Employment centers are evolving. As Plano/Frisco, North Fort Worth, and other areas within DFW become strong job hubs, all types of asset classes follow. Younger Partners names several areas along the U.S. 380 corridor with emerging residential markets as active land investment markets ready for development. These cities include Celina, Prosper, Aubrey, and Melissa. There has been more investment in land in DFW in the last two years than in the previous six, Grunnah says. “Sophisticated income-producing investors are looking at replacement costs, and land is looking more attractive,” he says.
Low cap rates, purchase prices exceeding replacement costs, and decreased retail demand have made some investments riskier. But income-producing assets still have stiff competition, according to the report.
External factors are making land investments more attractive.
Things are priced to perfection and buyers are getting more cautions, but there’s never been more interest in land investment.
There’s increased interest in outer lying areas (particularly in the concentric circles surrounding DFW), according to the report. Those investments are more attractive in comparison to oil and gas, stocks and bonds, technology and other real or perceived riskier investments, according to the report.

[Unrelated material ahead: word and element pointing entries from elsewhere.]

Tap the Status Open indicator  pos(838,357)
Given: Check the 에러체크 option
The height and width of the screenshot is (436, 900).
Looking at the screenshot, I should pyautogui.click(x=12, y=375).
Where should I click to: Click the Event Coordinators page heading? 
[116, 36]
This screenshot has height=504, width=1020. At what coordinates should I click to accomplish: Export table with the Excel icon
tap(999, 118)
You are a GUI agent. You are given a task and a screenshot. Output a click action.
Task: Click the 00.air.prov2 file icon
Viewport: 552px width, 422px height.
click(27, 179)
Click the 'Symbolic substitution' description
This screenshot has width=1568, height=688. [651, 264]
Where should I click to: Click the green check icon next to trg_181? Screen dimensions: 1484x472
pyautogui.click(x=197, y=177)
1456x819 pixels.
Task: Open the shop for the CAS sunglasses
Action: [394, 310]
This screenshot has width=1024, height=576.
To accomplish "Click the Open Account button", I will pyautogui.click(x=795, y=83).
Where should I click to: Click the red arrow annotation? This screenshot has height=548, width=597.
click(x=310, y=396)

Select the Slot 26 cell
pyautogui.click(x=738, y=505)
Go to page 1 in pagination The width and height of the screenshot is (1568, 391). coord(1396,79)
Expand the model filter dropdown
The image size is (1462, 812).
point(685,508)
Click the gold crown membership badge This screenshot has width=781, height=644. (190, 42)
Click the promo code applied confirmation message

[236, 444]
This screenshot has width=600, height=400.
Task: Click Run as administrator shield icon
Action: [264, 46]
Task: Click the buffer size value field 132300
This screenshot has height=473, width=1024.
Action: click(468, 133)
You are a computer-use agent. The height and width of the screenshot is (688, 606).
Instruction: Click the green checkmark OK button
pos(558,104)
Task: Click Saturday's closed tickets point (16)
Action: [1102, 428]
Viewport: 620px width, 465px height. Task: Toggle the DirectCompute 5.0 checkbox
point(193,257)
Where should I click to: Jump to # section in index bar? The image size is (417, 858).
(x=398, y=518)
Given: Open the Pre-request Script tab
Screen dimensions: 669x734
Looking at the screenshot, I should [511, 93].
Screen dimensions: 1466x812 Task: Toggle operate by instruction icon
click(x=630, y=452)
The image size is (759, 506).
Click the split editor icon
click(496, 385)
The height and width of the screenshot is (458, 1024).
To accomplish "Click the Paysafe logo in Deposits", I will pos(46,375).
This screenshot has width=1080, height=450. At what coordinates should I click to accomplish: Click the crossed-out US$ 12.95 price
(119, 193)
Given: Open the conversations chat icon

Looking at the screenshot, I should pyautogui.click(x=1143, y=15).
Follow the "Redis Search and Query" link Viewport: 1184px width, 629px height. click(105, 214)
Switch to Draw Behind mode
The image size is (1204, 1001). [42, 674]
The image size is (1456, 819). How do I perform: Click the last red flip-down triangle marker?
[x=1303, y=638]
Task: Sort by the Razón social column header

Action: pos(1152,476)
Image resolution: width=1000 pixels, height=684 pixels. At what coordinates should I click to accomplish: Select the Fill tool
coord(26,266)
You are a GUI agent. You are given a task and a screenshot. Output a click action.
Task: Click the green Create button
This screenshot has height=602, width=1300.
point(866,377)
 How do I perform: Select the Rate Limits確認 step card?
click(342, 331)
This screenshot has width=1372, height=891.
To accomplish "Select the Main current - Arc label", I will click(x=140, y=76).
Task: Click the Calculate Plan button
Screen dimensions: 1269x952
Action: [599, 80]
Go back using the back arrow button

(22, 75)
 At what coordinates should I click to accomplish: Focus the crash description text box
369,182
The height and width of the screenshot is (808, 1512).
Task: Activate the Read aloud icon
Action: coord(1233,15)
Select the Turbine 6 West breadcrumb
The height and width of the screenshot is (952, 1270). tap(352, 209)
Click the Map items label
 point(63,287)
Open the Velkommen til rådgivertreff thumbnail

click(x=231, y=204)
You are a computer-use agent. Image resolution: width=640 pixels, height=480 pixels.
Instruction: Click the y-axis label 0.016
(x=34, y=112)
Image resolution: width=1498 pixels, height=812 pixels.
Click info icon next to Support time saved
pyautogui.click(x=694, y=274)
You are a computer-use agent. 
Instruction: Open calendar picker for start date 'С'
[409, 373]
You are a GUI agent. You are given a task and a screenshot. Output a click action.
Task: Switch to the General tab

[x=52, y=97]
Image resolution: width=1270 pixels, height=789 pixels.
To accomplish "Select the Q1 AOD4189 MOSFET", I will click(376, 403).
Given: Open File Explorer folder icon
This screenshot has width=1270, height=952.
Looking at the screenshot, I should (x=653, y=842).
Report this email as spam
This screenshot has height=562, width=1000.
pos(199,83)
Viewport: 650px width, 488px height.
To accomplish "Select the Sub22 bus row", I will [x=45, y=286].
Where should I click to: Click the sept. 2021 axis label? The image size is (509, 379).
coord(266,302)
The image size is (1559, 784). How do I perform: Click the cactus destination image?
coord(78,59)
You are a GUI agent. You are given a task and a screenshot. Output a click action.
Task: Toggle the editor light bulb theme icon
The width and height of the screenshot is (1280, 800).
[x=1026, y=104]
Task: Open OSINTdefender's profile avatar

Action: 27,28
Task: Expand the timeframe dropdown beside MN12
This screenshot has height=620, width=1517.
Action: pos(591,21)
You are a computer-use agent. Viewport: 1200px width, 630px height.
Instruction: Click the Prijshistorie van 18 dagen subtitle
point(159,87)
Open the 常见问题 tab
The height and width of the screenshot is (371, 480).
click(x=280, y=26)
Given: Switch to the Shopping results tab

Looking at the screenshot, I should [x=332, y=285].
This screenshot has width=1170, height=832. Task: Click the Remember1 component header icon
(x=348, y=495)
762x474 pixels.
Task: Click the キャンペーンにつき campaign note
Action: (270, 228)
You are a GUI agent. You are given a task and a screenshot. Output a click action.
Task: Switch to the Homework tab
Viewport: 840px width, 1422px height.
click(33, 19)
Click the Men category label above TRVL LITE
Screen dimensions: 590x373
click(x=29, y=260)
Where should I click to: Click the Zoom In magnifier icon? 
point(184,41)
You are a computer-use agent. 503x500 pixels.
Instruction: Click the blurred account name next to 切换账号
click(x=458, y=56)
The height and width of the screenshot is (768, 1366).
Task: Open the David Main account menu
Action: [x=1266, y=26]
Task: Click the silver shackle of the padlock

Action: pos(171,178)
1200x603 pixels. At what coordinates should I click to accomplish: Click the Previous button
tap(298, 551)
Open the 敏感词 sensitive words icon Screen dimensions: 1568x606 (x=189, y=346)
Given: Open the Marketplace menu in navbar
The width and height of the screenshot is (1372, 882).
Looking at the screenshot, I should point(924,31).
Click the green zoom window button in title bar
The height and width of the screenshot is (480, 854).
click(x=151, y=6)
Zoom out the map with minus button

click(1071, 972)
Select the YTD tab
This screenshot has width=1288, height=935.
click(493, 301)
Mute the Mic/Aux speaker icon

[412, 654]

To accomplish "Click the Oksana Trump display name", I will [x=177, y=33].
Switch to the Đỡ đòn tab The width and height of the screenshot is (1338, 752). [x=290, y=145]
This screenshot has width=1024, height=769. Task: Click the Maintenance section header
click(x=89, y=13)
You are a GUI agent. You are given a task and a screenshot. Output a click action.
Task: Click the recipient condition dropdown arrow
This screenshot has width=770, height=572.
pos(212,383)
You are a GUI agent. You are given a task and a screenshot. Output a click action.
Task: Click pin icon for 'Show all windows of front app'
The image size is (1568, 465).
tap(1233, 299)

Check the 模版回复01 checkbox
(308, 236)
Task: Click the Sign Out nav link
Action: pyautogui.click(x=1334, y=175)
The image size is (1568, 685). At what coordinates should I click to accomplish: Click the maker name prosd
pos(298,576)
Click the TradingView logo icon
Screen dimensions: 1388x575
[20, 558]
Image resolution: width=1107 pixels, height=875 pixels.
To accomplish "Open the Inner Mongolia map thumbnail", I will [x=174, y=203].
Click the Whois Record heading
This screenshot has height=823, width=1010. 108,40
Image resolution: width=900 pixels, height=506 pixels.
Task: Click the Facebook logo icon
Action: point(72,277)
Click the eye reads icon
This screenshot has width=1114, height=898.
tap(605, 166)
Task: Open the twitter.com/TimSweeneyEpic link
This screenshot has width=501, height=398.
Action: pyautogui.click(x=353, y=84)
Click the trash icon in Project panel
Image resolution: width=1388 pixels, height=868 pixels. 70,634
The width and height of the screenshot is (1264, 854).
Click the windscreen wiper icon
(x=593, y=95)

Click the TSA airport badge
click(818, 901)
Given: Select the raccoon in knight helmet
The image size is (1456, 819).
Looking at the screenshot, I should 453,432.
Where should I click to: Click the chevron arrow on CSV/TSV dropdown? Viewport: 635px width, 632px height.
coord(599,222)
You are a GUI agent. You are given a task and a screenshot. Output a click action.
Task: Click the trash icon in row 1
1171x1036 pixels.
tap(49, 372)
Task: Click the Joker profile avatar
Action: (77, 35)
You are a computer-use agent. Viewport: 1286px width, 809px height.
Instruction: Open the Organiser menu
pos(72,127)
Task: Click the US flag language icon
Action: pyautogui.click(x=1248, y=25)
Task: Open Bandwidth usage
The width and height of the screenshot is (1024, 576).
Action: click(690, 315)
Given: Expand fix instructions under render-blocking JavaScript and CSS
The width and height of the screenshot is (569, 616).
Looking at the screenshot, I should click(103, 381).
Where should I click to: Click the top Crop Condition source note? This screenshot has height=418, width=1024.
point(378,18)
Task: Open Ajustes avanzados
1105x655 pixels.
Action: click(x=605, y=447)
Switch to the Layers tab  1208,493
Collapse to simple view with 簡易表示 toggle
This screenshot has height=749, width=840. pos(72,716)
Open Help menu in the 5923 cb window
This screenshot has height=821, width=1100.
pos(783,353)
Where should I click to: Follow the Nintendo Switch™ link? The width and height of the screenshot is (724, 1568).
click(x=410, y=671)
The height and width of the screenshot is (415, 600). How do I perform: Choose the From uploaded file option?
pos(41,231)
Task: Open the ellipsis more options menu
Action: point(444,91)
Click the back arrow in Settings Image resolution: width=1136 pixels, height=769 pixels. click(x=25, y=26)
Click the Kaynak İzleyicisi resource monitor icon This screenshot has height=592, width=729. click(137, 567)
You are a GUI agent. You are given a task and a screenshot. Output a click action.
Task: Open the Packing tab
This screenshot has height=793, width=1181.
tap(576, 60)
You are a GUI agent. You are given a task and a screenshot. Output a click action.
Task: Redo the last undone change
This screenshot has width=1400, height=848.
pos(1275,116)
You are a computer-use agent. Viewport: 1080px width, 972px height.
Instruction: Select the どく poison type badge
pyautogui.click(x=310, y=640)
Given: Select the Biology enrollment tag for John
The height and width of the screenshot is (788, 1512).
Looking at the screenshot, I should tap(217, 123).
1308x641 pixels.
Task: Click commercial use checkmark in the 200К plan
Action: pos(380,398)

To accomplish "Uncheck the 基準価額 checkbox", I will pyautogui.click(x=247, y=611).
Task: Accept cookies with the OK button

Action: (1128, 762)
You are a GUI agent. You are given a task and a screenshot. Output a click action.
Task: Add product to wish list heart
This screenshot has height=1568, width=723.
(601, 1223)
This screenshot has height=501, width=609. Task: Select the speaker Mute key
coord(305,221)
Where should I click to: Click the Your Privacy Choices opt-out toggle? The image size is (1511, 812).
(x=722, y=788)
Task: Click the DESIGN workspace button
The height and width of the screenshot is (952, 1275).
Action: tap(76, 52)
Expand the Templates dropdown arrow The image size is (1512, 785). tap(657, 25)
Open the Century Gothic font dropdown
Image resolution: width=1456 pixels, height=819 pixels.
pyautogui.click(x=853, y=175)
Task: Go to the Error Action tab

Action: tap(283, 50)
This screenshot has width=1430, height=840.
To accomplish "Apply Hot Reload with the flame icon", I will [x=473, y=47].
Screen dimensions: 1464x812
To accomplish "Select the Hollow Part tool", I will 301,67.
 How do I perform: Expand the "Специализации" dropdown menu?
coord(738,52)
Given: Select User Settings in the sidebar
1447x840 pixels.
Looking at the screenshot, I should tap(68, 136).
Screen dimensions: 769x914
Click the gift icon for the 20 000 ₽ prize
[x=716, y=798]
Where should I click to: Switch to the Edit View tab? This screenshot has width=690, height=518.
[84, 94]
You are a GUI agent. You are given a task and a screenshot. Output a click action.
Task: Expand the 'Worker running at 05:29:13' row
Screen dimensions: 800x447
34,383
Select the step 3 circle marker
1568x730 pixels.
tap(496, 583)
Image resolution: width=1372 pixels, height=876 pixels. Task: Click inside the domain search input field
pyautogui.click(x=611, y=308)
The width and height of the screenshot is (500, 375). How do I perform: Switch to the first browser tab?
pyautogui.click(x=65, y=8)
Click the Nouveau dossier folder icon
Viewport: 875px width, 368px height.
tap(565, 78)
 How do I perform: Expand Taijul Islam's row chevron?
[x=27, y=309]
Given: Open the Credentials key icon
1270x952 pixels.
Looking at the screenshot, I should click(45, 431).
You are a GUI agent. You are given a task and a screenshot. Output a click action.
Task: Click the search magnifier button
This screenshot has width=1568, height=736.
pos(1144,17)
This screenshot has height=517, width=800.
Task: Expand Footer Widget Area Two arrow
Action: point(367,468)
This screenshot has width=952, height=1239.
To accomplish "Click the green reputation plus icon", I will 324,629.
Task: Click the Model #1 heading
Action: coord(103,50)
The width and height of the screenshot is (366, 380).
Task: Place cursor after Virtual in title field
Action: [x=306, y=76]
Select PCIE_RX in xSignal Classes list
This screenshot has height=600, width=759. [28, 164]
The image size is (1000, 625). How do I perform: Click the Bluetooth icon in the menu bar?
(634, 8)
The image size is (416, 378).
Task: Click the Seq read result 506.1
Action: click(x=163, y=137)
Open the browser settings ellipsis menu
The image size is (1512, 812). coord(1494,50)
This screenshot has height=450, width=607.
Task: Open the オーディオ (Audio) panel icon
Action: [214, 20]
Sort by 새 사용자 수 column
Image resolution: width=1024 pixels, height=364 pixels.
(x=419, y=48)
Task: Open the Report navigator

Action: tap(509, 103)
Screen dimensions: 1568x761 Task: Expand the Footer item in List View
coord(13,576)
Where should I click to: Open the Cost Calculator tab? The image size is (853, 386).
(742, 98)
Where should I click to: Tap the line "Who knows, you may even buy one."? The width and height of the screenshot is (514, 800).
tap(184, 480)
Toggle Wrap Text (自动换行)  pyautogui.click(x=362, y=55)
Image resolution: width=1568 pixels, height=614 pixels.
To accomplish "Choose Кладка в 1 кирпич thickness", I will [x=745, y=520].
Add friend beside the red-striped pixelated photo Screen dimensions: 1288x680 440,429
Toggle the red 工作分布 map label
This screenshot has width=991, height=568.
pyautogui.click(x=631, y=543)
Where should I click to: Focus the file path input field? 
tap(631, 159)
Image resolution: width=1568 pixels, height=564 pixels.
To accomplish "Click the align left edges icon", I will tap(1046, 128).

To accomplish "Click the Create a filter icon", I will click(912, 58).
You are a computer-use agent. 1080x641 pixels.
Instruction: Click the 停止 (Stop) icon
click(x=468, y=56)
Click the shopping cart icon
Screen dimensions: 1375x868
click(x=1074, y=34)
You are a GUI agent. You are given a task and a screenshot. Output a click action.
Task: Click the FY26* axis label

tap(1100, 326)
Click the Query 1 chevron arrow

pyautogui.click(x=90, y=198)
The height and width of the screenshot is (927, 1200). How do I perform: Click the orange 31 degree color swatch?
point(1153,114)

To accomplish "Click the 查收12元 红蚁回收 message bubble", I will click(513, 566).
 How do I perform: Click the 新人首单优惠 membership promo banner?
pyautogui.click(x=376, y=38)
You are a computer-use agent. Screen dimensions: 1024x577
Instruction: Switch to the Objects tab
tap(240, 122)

The so-called fairway is still a great buy. So is Southern Dallas. And West DFW. And, well, everywhere.
The stretch of land bounded in Interstate 35 East and U.S. 75 from downtown Dallas up to the Red River continues to be a great buy. “If you can hold on long enough, you don’t have much risk there,” Grunnah says.
Southern Dallas continues to attract new and seasoned developers looking for land to match up with short-term development plans. The next ring out, from Forney to northeast Rockwall to Princeton, still has lower prices per acre. West DFW has attractive short- and long-term investments.
“This cycle is going to end. If I wanted to invest, I’d go father west and wait for the next cycle,” Grunnah says. Long-term holds still look attractive in south Cedar Hill and down into Ellis County as well, according to Grunnah.